EXERCISE OBJECTIVE:
Your reply should be the following data, copied exactly.

MATERIAL FOR THIS EXERCISE:
______
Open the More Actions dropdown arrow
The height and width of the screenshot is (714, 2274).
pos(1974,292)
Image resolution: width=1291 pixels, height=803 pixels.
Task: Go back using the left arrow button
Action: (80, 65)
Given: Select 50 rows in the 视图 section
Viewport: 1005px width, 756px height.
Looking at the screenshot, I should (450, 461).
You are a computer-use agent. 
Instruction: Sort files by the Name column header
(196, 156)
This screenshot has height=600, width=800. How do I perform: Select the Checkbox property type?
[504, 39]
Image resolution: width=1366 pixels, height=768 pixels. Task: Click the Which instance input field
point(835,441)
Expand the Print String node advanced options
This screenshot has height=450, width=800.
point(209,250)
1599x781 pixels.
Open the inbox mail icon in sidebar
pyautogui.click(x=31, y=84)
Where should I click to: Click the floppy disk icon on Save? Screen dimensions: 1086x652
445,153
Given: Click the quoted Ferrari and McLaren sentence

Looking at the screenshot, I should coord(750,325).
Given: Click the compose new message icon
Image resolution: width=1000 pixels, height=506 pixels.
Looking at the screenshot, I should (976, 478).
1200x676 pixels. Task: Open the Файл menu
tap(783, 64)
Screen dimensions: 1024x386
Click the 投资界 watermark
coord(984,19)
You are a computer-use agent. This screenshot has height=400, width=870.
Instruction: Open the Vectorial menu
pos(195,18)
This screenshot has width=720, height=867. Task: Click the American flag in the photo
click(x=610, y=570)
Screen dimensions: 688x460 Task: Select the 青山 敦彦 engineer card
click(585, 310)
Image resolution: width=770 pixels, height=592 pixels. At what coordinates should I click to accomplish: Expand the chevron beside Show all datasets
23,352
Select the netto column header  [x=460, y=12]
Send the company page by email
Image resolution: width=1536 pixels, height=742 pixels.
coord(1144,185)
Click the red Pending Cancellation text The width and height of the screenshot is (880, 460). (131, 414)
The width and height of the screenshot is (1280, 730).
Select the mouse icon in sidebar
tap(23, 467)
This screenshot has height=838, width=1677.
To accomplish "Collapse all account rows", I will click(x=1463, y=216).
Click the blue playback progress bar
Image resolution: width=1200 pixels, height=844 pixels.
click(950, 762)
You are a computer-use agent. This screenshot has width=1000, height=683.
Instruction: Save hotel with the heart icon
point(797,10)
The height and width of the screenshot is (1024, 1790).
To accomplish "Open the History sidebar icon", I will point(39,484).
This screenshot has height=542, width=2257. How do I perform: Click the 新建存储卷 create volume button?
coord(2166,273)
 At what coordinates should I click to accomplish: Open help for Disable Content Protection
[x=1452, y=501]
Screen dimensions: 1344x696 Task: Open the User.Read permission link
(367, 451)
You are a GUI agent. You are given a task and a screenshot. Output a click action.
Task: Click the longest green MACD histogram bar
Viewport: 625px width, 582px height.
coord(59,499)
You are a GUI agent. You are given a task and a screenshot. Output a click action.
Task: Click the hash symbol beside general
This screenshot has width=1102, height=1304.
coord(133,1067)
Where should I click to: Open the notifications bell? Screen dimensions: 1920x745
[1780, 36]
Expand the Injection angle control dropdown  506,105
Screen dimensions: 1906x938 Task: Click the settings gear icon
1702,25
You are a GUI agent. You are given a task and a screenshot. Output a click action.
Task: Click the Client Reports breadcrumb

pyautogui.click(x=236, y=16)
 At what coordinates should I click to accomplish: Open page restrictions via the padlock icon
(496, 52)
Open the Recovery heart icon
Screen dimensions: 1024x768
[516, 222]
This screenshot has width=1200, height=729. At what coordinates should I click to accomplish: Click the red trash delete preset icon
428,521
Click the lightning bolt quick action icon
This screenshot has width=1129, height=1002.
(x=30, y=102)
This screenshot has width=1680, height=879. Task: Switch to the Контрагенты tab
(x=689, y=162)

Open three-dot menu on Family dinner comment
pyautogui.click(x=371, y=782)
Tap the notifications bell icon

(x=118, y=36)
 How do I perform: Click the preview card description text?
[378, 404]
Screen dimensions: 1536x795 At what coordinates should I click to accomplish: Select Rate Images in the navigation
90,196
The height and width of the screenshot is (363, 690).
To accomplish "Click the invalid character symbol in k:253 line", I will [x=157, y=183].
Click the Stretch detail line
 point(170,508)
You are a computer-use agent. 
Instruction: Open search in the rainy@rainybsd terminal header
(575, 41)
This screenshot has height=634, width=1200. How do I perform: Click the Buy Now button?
______
WRITTEN ANSWER:
Open the More Actions dropdown arrow
The height and width of the screenshot is (714, 2274).
pos(1974,292)
Image resolution: width=1291 pixels, height=803 pixels.
Task: Go back using the left arrow button
Action: (80, 65)
Given: Select 50 rows in the 视图 section
Viewport: 1005px width, 756px height.
Looking at the screenshot, I should (450, 461).
You are a computer-use agent. 
Instruction: Sort files by the Name column header
(196, 156)
This screenshot has height=600, width=800. How do I perform: Select the Checkbox property type?
[504, 39]
Image resolution: width=1366 pixels, height=768 pixels. Task: Click the Which instance input field
point(835,441)
Expand the Print String node advanced options
This screenshot has height=450, width=800.
point(209,250)
1599x781 pixels.
Open the inbox mail icon in sidebar
pyautogui.click(x=31, y=84)
Where should I click to: Click the floppy disk icon on Save? Screen dimensions: 1086x652
445,153
Given: Click the quoted Ferrari and McLaren sentence

Looking at the screenshot, I should coord(750,325).
Given: Click the compose new message icon
Image resolution: width=1000 pixels, height=506 pixels.
Looking at the screenshot, I should (976, 478).
1200x676 pixels. Task: Open the Файл menu
tap(783, 64)
Screen dimensions: 1024x386
Click the 投资界 watermark
coord(984,19)
You are a computer-use agent. This screenshot has height=400, width=870.
Instruction: Open the Vectorial menu
pos(195,18)
This screenshot has width=720, height=867. Task: Click the American flag in the photo
click(x=610, y=570)
Screen dimensions: 688x460 Task: Select the 青山 敦彦 engineer card
click(585, 310)
Image resolution: width=770 pixels, height=592 pixels. At what coordinates should I click to accomplish: Expand the chevron beside Show all datasets
23,352
Select the netto column header  [x=460, y=12]
Send the company page by email
Image resolution: width=1536 pixels, height=742 pixels.
coord(1144,185)
Click the red Pending Cancellation text The width and height of the screenshot is (880, 460). (131, 414)
The width and height of the screenshot is (1280, 730).
Select the mouse icon in sidebar
tap(23, 467)
This screenshot has height=838, width=1677.
To accomplish "Collapse all account rows", I will click(x=1463, y=216).
Click the blue playback progress bar
Image resolution: width=1200 pixels, height=844 pixels.
click(950, 762)
You are a computer-use agent. This screenshot has width=1000, height=683.
Instruction: Save hotel with the heart icon
point(797,10)
The height and width of the screenshot is (1024, 1790).
To accomplish "Open the History sidebar icon", I will point(39,484).
This screenshot has height=542, width=2257. How do I perform: Click the 新建存储卷 create volume button?
coord(2166,273)
 At what coordinates should I click to accomplish: Open help for Disable Content Protection
[x=1452, y=501]
Screen dimensions: 1344x696 Task: Open the User.Read permission link
(367, 451)
You are a GUI agent. You are given a task and a screenshot. Output a click action.
Task: Click the longest green MACD histogram bar
Viewport: 625px width, 582px height.
coord(59,499)
You are a GUI agent. You are given a task and a screenshot. Output a click action.
Task: Click the hash symbol beside general
This screenshot has width=1102, height=1304.
coord(133,1067)
Where should I click to: Open the notifications bell? Screen dimensions: 1920x745
[1780, 36]
Expand the Injection angle control dropdown  506,105
Screen dimensions: 1906x938 Task: Click the settings gear icon
1702,25
You are a GUI agent. You are given a task and a screenshot. Output a click action.
Task: Click the Client Reports breadcrumb

pyautogui.click(x=236, y=16)
 At what coordinates should I click to accomplish: Open page restrictions via the padlock icon
(496, 52)
Open the Recovery heart icon
Screen dimensions: 1024x768
[516, 222]
This screenshot has width=1200, height=729. At what coordinates should I click to accomplish: Click the red trash delete preset icon
428,521
Click the lightning bolt quick action icon
This screenshot has width=1129, height=1002.
(x=30, y=102)
This screenshot has width=1680, height=879. Task: Switch to the Контрагенты tab
(x=689, y=162)

Open three-dot menu on Family dinner comment
pyautogui.click(x=371, y=782)
Tap the notifications bell icon

(x=118, y=36)
 How do I perform: Click the preview card description text?
[378, 404]
Screen dimensions: 1536x795 At what coordinates should I click to accomplish: Select Rate Images in the navigation
90,196
The height and width of the screenshot is (363, 690).
To accomplish "Click the invalid character symbol in k:253 line", I will [x=157, y=183].
Click the Stretch detail line
 point(170,508)
You are a computer-use agent. 
Instruction: Open search in the rainy@rainybsd terminal header
(575, 41)
This screenshot has height=634, width=1200. How do I perform: Click the Buy Now button?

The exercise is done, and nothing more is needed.